▶ TASK TO CARRY OUT:
Scan the records for the string "will" and copy every line that holds it.

[Data extracted from a collection]

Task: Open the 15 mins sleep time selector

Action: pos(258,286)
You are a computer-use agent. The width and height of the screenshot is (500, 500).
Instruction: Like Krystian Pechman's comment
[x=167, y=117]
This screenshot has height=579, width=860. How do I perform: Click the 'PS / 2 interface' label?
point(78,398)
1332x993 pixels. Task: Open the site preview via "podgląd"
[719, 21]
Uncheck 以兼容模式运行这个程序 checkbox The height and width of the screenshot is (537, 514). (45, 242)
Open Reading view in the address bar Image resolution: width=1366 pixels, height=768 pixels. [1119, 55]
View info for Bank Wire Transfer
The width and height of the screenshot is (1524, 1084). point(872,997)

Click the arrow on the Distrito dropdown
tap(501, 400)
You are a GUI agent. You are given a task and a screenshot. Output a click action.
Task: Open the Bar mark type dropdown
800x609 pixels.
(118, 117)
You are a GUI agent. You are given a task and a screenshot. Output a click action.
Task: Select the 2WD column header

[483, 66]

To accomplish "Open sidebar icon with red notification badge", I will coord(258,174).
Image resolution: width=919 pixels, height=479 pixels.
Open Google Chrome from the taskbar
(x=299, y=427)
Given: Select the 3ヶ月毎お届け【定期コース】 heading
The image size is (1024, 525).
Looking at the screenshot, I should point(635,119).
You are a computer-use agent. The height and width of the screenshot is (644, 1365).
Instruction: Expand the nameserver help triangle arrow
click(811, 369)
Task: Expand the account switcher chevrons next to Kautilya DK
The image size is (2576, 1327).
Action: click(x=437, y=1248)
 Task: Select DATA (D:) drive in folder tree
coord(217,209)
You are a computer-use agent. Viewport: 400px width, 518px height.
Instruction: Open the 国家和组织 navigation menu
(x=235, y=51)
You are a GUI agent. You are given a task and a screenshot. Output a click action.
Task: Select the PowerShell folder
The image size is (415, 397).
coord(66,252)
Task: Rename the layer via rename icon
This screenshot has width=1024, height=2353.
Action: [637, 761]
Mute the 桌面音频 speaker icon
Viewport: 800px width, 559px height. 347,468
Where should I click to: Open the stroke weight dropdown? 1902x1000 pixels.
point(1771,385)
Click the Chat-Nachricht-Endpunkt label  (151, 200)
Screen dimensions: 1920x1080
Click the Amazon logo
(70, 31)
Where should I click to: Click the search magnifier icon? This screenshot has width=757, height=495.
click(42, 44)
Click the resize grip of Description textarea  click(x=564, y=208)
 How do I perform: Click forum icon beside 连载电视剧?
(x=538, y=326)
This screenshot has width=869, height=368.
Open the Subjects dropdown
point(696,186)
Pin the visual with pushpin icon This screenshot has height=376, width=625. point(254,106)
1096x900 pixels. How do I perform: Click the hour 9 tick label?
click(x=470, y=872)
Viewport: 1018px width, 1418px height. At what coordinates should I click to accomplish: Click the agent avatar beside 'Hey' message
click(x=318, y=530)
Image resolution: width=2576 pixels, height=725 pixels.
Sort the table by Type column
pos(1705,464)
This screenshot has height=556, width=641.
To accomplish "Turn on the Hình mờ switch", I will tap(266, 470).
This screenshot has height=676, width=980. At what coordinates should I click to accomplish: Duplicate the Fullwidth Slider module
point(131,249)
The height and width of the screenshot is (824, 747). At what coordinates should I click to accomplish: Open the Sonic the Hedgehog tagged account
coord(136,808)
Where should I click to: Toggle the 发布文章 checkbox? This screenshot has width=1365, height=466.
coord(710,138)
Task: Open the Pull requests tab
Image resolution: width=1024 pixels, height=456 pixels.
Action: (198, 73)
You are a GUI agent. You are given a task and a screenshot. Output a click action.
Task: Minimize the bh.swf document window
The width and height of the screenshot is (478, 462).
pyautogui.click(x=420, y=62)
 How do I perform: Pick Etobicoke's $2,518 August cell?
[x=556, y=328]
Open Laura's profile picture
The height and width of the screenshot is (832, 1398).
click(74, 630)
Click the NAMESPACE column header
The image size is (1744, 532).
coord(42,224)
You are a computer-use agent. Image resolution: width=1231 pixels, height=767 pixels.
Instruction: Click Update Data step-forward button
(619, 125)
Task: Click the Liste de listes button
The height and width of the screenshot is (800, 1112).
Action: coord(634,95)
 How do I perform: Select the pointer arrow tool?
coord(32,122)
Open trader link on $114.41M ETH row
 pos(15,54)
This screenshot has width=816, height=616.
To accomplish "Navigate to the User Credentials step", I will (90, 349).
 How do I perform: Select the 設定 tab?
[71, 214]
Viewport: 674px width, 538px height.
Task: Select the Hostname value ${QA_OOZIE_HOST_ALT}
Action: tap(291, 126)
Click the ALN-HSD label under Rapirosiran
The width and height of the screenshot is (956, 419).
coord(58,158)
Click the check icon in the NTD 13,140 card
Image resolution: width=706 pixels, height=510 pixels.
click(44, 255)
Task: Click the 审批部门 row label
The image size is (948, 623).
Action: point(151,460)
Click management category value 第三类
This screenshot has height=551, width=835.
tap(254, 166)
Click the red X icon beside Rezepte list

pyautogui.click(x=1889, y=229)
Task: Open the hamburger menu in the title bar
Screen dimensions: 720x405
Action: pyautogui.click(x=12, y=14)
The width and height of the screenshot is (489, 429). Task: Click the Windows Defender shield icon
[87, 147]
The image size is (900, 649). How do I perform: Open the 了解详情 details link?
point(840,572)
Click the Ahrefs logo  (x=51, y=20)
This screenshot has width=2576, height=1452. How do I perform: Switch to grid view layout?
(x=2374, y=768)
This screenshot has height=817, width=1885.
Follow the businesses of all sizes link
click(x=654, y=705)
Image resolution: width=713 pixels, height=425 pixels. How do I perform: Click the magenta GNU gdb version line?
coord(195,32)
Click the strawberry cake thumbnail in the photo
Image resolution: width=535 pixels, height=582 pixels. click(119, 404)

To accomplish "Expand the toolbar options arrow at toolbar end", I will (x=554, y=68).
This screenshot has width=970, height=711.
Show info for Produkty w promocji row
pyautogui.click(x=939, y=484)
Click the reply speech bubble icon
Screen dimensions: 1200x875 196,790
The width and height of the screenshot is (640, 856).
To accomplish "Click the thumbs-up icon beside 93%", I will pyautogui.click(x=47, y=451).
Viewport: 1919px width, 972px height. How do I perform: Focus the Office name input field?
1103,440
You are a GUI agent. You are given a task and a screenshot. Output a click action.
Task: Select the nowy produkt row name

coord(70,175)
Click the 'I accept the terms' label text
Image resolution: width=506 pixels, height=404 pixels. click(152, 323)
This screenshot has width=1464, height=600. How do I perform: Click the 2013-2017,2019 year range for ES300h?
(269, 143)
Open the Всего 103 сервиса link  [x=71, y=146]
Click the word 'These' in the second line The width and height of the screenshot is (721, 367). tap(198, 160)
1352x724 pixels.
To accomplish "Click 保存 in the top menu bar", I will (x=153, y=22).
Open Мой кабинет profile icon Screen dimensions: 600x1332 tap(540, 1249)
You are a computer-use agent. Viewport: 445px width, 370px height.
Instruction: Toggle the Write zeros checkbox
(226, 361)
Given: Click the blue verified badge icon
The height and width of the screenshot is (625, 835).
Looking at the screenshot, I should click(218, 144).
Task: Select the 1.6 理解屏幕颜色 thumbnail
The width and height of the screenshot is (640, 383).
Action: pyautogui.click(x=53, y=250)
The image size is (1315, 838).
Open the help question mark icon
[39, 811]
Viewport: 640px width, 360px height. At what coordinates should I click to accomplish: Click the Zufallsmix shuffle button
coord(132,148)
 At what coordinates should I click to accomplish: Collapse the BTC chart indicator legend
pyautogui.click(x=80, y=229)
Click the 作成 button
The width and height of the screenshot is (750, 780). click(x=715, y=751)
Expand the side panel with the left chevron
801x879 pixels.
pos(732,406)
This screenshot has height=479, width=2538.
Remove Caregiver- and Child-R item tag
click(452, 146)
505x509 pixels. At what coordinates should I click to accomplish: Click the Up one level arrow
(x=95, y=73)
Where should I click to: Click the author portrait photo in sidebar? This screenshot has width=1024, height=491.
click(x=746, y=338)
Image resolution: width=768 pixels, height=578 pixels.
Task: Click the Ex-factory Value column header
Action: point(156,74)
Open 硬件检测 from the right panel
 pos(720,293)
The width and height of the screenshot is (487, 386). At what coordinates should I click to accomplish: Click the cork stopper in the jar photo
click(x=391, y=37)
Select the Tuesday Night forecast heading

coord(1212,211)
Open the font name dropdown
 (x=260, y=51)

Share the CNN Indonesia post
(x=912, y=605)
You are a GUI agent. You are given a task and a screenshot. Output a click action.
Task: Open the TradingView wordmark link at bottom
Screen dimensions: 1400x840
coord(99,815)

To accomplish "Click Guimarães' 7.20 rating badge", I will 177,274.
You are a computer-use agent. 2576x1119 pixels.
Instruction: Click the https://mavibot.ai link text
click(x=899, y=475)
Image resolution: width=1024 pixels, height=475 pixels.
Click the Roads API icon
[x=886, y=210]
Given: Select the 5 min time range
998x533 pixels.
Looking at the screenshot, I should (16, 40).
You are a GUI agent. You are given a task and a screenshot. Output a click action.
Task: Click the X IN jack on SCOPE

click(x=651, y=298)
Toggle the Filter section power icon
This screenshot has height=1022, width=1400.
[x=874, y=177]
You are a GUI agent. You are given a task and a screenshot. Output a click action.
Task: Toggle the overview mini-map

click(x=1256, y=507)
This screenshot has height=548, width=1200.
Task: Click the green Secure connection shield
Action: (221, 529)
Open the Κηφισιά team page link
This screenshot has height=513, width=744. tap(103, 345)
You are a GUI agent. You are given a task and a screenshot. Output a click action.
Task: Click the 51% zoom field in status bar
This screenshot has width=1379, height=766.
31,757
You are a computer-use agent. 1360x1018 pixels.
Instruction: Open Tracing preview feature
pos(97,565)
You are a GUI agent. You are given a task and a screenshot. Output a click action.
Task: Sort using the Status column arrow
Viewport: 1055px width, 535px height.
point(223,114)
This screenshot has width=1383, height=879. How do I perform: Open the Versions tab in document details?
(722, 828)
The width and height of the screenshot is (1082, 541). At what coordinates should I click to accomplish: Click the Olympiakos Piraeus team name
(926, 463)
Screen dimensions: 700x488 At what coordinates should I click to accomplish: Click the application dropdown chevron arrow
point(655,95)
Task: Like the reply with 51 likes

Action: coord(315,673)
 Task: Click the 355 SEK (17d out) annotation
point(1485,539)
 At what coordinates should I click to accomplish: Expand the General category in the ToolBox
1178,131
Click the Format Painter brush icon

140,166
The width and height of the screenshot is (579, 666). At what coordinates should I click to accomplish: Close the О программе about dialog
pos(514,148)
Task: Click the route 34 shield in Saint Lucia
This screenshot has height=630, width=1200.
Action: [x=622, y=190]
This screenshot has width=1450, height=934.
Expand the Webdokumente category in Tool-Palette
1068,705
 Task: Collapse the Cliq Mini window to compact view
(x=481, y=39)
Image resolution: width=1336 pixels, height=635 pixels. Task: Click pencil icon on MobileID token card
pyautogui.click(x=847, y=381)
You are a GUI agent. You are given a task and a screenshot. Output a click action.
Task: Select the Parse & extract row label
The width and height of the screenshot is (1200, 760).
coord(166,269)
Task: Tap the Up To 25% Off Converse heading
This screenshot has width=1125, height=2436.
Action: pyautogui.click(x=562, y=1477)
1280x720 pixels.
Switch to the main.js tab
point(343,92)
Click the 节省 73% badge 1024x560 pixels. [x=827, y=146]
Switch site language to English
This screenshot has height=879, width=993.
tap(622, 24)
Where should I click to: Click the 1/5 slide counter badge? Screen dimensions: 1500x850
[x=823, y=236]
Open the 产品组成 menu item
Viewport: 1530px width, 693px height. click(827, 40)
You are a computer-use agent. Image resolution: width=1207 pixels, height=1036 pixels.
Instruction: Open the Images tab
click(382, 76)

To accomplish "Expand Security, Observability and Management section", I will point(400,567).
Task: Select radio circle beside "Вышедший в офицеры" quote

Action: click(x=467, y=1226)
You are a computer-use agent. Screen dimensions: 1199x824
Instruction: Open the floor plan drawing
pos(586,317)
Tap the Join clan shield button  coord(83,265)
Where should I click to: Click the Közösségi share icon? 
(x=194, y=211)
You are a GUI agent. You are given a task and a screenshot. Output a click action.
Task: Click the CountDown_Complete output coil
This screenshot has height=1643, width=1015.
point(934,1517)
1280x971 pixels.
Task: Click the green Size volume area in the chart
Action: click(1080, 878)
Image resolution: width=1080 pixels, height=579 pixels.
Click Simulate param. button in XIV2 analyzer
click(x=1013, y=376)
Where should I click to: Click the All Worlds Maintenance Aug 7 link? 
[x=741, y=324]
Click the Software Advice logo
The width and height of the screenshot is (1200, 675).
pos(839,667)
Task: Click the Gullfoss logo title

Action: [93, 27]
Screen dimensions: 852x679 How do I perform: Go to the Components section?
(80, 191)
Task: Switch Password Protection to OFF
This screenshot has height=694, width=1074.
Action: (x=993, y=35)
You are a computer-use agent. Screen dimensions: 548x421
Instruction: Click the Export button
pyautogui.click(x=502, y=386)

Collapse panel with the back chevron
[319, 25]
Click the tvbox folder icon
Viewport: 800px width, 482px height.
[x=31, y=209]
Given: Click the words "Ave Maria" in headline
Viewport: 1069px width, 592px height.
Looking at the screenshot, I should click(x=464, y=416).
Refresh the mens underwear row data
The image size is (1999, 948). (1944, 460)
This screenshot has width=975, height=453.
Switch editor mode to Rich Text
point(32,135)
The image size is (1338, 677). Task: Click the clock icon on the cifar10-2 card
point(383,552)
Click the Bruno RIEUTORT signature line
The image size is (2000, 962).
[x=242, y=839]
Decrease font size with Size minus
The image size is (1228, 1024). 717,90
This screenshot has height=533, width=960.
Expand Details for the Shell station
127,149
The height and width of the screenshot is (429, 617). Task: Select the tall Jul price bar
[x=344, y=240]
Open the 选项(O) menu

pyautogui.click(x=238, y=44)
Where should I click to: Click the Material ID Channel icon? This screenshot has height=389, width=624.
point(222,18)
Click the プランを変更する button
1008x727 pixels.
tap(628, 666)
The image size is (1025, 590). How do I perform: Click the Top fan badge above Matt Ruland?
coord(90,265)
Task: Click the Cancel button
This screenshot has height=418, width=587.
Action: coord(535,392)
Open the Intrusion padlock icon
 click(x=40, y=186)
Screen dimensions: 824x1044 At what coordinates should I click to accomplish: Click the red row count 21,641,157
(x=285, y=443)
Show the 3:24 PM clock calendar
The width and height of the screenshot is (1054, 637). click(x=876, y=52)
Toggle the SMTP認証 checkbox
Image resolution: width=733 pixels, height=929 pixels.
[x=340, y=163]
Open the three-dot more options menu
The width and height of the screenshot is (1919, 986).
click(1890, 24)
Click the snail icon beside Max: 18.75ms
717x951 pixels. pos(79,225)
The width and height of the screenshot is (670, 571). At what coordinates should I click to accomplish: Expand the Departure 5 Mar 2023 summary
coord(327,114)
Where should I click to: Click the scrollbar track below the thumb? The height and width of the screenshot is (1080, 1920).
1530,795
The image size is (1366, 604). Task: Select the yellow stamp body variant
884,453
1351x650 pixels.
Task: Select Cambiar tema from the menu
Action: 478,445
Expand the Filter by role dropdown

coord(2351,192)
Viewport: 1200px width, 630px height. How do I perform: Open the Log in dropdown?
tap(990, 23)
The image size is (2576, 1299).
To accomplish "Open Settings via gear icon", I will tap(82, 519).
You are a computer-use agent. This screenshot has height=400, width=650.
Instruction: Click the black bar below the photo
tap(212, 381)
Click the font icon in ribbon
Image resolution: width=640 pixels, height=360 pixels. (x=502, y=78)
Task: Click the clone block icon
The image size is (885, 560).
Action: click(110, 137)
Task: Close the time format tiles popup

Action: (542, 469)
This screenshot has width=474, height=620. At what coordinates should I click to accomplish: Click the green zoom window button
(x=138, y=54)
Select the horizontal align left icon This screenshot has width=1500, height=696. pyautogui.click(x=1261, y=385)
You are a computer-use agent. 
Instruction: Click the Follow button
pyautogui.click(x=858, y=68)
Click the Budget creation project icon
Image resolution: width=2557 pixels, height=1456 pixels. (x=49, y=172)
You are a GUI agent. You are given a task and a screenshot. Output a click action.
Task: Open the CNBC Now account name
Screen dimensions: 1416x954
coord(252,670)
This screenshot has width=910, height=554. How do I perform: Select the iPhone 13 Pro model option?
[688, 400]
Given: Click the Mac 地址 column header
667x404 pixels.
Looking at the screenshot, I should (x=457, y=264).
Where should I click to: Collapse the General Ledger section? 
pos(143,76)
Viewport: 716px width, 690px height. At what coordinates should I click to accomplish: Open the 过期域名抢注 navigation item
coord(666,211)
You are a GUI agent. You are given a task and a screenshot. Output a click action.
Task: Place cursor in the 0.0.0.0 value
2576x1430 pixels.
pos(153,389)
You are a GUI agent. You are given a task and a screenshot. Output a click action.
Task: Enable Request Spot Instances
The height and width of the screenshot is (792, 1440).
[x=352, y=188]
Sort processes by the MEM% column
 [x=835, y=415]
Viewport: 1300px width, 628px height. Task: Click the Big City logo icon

▶ ANSWER FOR THIS EXERCISE:
To accomplish "Open sidebar icon with red notification badge", I will coord(258,174).
To accomplish "Turn on the Hình mờ switch", I will tap(266, 470).
To accomplish "Navigate to the User Credentials step", I will (90, 349).
To accomplish "Expand the toolbar options arrow at toolbar end", I will (x=554, y=68).
To accomplish "Click the thumbs-up icon beside 93%", I will pyautogui.click(x=47, y=451).
To accomplish "Click 保存 in the top menu bar", I will (x=153, y=22).
To accomplish "Click Guimarães' 7.20 rating badge", I will 177,274.
To accomplish "Expand Security, Observability and Management section", I will point(400,567).
To accomplish "Open Settings via gear icon", I will tap(82, 519).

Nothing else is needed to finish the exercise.